• To be done
Convert the lines below into a Markdown table with the columns Row and Line, putting a row number and one line in each row and leaving out blank lines.

• Data for this exercise
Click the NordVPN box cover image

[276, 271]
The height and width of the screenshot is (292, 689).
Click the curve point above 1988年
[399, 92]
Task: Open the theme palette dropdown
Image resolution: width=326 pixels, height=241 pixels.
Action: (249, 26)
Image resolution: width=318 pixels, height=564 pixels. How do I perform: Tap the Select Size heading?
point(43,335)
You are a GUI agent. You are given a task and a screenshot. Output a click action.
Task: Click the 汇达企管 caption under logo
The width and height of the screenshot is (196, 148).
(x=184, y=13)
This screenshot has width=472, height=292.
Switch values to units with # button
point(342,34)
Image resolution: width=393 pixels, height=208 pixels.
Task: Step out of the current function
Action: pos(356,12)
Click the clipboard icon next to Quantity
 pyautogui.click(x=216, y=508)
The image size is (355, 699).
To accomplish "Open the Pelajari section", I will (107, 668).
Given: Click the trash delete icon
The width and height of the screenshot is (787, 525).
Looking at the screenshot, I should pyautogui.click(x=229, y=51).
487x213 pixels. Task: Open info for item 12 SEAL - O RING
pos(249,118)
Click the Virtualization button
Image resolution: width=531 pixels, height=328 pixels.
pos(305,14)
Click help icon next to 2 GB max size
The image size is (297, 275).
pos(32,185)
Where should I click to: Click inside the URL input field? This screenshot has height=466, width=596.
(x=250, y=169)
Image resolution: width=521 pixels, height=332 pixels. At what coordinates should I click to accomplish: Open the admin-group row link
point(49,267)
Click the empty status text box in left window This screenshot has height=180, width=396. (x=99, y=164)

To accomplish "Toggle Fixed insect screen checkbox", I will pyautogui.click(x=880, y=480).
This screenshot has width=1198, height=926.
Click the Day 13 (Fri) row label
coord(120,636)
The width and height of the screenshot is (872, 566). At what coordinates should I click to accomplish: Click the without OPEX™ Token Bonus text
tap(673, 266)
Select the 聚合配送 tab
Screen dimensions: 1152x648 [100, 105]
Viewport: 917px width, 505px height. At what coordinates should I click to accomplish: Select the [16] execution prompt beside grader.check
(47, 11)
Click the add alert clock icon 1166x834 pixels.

• Final answer
| Row | Line |
|---|---|
| 1 | Click the NordVPN box cover image |
| 2 | [276, 271] |
| 3 | The height and width of the screenshot is (292, 689). |
| 4 | Click the curve point above 1988年 |
| 5 | [399, 92] |
| 6 | Task: Open the theme palette dropdown |
| 7 | Image resolution: width=326 pixels, height=241 pixels. |
| 8 | Action: (249, 26) |
| 9 | Image resolution: width=318 pixels, height=564 pixels. How do I perform: Tap the Select Size heading? |
| 10 | point(43,335) |
| 11 | You are a GUI agent. You are given a task and a screenshot. Output a click action. |
| 12 | Task: Click the 汇达企管 caption under logo |
| 13 | The width and height of the screenshot is (196, 148). |
| 14 | (x=184, y=13) |
| 15 | This screenshot has width=472, height=292. |
| 16 | Switch values to units with # button |
| 17 | point(342,34) |
| 18 | Image resolution: width=393 pixels, height=208 pixels. |
| 19 | Task: Step out of the current function |
| 20 | Action: pos(356,12) |
| 21 | Click the clipboard icon next to Quantity |
| 22 |  pyautogui.click(x=216, y=508) |
| 23 | The image size is (355, 699). |
| 24 | To accomplish "Open the Pelajari section", I will (107, 668). |
| 25 | Given: Click the trash delete icon |
| 26 | The width and height of the screenshot is (787, 525). |
| 27 | Looking at the screenshot, I should pyautogui.click(x=229, y=51). |
| 28 | 487x213 pixels. Task: Open info for item 12 SEAL - O RING |
| 29 | pos(249,118) |
| 30 | Click the Virtualization button |
| 31 | Image resolution: width=531 pixels, height=328 pixels. |
| 32 | pos(305,14) |
| 33 | Click help icon next to 2 GB max size |
| 34 | The image size is (297, 275). |
| 35 | pos(32,185) |
| 36 | Where should I click to: Click inside the URL input field? This screenshot has height=466, width=596. |
| 37 | (x=250, y=169) |
| 38 | Image resolution: width=521 pixels, height=332 pixels. At what coordinates should I click to accomplish: Open the admin-group row link |
| 39 | point(49,267) |
| 40 | Click the empty status text box in left window This screenshot has height=180, width=396. (x=99, y=164) |
| 41 | To accomplish "Toggle Fixed insect screen checkbox", I will pyautogui.click(x=880, y=480). |
| 42 | This screenshot has width=1198, height=926. |
| 43 | Click the Day 13 (Fri) row label |
| 44 | coord(120,636) |
| 45 | The width and height of the screenshot is (872, 566). At what coordinates should I click to accomplish: Click the without OPEX™ Token Bonus text |
| 46 | tap(673, 266) |
| 47 | Select the 聚合配送 tab |
| 48 | Screen dimensions: 1152x648 [100, 105] |
| 49 | Viewport: 917px width, 505px height. At what coordinates should I click to accomplish: Select the [16] execution prompt beside grader.check |
| 50 | (47, 11) |
| 51 | Click the add alert clock icon 1166x834 pixels. |